- **Prompt**:
Read the lines below and count those that have the word "input". Respond with the number only.

- **Extracted entries**:
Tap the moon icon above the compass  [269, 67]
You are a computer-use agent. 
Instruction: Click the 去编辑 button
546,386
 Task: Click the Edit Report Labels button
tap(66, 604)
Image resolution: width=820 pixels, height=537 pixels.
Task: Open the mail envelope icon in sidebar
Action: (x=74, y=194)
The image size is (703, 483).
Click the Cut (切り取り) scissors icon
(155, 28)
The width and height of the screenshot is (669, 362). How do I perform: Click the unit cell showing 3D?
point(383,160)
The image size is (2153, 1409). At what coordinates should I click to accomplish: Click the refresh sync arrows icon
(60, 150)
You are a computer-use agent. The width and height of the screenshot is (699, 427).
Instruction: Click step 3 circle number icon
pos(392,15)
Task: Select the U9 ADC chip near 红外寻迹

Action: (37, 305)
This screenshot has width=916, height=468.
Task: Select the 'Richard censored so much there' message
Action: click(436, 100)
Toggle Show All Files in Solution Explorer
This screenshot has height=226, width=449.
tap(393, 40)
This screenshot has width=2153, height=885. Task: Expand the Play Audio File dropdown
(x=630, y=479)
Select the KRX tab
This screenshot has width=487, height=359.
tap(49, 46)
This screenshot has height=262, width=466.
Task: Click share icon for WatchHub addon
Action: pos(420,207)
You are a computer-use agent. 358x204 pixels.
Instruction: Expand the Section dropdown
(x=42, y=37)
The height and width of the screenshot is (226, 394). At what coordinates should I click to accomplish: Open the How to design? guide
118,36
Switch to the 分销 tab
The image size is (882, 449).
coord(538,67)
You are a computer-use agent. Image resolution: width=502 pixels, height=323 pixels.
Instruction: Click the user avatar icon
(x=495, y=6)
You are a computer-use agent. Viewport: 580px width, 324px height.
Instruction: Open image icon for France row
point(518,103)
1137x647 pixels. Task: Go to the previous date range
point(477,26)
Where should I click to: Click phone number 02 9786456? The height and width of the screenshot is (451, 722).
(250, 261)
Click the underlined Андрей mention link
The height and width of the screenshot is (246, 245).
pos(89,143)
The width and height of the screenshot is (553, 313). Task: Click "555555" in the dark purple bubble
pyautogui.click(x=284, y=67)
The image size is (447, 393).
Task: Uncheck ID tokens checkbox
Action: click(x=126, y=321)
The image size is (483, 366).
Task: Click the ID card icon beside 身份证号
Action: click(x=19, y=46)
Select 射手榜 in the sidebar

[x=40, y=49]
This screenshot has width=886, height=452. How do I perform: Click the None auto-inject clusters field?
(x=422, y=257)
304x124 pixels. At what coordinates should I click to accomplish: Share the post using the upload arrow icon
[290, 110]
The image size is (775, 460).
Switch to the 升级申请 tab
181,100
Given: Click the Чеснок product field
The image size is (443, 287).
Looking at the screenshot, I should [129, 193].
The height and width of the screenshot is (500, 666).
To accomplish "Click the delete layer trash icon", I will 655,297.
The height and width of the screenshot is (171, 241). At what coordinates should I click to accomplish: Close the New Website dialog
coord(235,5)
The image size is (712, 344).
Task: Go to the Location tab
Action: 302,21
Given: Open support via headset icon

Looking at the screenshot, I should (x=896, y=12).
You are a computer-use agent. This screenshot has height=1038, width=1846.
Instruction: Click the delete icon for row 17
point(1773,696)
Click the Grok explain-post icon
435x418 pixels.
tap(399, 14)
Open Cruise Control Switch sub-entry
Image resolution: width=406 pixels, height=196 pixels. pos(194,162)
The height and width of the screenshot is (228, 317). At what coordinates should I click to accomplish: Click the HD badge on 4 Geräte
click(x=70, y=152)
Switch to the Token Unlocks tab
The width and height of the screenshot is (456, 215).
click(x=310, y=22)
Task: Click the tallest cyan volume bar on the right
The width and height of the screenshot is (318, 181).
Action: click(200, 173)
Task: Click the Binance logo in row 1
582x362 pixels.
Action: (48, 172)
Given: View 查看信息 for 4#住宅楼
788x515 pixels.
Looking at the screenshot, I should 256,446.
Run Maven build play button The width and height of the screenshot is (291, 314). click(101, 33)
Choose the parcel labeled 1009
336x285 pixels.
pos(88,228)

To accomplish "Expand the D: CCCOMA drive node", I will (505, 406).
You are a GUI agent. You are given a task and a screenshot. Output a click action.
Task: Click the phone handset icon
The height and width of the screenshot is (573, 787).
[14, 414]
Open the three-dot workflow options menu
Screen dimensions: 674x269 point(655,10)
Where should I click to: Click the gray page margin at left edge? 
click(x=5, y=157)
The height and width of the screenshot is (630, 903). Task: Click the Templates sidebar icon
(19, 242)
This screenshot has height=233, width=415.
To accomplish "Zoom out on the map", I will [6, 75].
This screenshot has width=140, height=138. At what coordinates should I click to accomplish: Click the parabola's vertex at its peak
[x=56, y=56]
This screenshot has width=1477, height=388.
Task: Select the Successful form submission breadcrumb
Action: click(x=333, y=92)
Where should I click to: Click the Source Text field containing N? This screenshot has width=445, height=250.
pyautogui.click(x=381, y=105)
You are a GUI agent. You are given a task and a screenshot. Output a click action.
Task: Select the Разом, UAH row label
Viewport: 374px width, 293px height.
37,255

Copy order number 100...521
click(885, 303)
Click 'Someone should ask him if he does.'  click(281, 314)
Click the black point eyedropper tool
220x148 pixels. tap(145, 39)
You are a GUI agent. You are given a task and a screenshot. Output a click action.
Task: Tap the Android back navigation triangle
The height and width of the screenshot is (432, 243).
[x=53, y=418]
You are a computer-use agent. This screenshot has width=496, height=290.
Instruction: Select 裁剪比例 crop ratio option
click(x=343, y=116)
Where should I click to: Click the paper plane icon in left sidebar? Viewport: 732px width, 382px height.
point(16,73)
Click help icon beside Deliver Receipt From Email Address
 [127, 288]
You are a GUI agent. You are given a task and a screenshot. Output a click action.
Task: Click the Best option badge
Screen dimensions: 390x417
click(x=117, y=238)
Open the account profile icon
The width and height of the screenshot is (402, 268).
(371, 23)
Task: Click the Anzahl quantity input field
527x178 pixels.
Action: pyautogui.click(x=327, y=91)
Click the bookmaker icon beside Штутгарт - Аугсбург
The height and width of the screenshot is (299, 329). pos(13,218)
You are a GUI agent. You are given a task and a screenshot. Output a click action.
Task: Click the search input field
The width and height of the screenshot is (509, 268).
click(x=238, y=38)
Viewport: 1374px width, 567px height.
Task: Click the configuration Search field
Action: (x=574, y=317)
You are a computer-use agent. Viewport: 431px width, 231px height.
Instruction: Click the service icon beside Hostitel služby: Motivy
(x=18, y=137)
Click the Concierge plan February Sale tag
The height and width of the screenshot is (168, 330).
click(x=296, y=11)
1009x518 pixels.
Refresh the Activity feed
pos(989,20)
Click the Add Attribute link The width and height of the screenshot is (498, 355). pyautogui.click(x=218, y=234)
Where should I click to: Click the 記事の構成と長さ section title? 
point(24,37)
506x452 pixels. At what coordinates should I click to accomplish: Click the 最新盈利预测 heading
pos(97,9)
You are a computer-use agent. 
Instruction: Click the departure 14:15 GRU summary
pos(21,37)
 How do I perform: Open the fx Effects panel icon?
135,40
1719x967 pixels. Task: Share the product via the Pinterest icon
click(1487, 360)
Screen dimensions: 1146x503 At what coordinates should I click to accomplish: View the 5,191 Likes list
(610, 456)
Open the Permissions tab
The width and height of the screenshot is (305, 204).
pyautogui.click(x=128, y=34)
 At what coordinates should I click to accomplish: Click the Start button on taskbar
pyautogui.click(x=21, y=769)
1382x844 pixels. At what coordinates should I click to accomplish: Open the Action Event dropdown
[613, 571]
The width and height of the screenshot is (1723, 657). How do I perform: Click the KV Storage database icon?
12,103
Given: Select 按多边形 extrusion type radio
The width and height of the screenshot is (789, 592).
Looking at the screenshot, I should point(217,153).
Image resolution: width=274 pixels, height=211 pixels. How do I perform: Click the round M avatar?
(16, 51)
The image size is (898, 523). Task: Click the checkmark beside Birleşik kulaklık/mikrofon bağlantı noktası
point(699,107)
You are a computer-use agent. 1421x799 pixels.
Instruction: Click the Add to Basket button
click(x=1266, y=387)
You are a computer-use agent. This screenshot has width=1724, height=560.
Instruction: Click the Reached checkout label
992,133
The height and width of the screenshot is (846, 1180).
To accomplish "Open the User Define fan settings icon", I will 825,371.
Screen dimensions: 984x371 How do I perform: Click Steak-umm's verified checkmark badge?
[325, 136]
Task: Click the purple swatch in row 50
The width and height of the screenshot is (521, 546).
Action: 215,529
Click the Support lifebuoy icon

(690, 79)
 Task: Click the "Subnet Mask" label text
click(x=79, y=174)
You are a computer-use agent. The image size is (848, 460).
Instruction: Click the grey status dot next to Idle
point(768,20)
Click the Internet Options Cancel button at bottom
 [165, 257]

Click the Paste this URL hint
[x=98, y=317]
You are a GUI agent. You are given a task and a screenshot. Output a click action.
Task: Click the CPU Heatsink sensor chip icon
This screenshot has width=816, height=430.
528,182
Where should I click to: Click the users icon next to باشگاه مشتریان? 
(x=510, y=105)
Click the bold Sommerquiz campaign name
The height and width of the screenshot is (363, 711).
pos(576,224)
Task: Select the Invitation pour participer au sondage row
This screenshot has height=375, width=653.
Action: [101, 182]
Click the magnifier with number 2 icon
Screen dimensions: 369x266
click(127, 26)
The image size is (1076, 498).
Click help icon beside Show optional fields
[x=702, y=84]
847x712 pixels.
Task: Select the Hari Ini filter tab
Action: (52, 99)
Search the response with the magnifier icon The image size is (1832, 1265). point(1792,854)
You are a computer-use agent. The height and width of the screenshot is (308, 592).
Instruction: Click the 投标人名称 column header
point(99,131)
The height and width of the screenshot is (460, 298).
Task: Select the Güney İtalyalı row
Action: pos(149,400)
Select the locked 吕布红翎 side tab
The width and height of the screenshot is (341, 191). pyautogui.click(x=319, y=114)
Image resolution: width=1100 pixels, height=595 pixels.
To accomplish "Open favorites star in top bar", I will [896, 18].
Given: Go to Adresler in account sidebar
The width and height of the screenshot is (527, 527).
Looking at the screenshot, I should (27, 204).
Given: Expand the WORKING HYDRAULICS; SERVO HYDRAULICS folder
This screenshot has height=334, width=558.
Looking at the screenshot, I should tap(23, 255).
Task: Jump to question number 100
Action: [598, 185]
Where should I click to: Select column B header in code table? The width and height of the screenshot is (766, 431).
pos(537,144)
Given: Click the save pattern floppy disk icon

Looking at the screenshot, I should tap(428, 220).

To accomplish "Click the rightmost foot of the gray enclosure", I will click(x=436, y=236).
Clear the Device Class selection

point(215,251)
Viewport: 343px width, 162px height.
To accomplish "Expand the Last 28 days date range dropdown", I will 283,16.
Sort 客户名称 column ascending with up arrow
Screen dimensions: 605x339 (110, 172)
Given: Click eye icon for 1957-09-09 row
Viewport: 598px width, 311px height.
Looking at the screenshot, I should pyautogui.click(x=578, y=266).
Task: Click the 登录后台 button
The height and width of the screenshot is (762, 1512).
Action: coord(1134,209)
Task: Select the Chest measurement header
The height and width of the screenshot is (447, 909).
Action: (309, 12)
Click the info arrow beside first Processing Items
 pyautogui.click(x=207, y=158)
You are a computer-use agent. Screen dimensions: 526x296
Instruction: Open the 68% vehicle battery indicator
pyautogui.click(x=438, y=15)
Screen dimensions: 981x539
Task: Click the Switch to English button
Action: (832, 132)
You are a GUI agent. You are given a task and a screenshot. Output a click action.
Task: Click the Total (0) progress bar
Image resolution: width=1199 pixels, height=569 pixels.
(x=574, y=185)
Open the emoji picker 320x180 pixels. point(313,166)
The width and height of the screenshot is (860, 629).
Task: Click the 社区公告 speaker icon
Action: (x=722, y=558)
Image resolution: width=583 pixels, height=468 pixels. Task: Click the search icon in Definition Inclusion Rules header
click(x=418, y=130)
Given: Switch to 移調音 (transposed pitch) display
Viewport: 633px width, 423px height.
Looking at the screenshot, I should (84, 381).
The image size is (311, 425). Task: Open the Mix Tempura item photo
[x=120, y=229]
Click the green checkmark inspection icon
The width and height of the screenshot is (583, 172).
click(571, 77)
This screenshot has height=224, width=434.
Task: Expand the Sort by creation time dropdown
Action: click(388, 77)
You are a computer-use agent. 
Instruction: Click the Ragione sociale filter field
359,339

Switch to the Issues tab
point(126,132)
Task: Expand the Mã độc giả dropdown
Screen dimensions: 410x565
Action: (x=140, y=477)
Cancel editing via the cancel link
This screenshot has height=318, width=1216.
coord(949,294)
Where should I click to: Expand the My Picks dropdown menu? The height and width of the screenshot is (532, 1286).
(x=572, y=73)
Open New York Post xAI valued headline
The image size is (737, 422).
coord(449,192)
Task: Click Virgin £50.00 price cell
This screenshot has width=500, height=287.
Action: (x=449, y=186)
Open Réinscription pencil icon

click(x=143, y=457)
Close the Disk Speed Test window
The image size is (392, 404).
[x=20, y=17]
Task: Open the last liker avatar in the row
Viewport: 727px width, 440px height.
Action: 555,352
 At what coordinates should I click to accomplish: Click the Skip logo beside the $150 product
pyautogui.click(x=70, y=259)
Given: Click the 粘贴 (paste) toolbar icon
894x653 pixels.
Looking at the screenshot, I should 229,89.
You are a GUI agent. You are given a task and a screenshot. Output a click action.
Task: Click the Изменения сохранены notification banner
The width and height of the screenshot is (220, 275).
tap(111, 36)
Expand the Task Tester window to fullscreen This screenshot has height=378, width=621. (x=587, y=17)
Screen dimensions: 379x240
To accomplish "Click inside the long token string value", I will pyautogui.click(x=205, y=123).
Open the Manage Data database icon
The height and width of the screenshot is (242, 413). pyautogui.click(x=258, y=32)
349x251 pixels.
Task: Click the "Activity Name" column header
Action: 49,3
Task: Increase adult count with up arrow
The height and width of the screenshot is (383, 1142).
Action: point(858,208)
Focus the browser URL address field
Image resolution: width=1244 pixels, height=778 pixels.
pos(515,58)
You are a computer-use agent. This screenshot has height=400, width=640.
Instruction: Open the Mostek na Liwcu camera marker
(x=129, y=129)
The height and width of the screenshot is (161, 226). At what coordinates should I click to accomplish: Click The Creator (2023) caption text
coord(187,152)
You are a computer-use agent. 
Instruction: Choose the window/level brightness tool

- **Exercise solution**:
2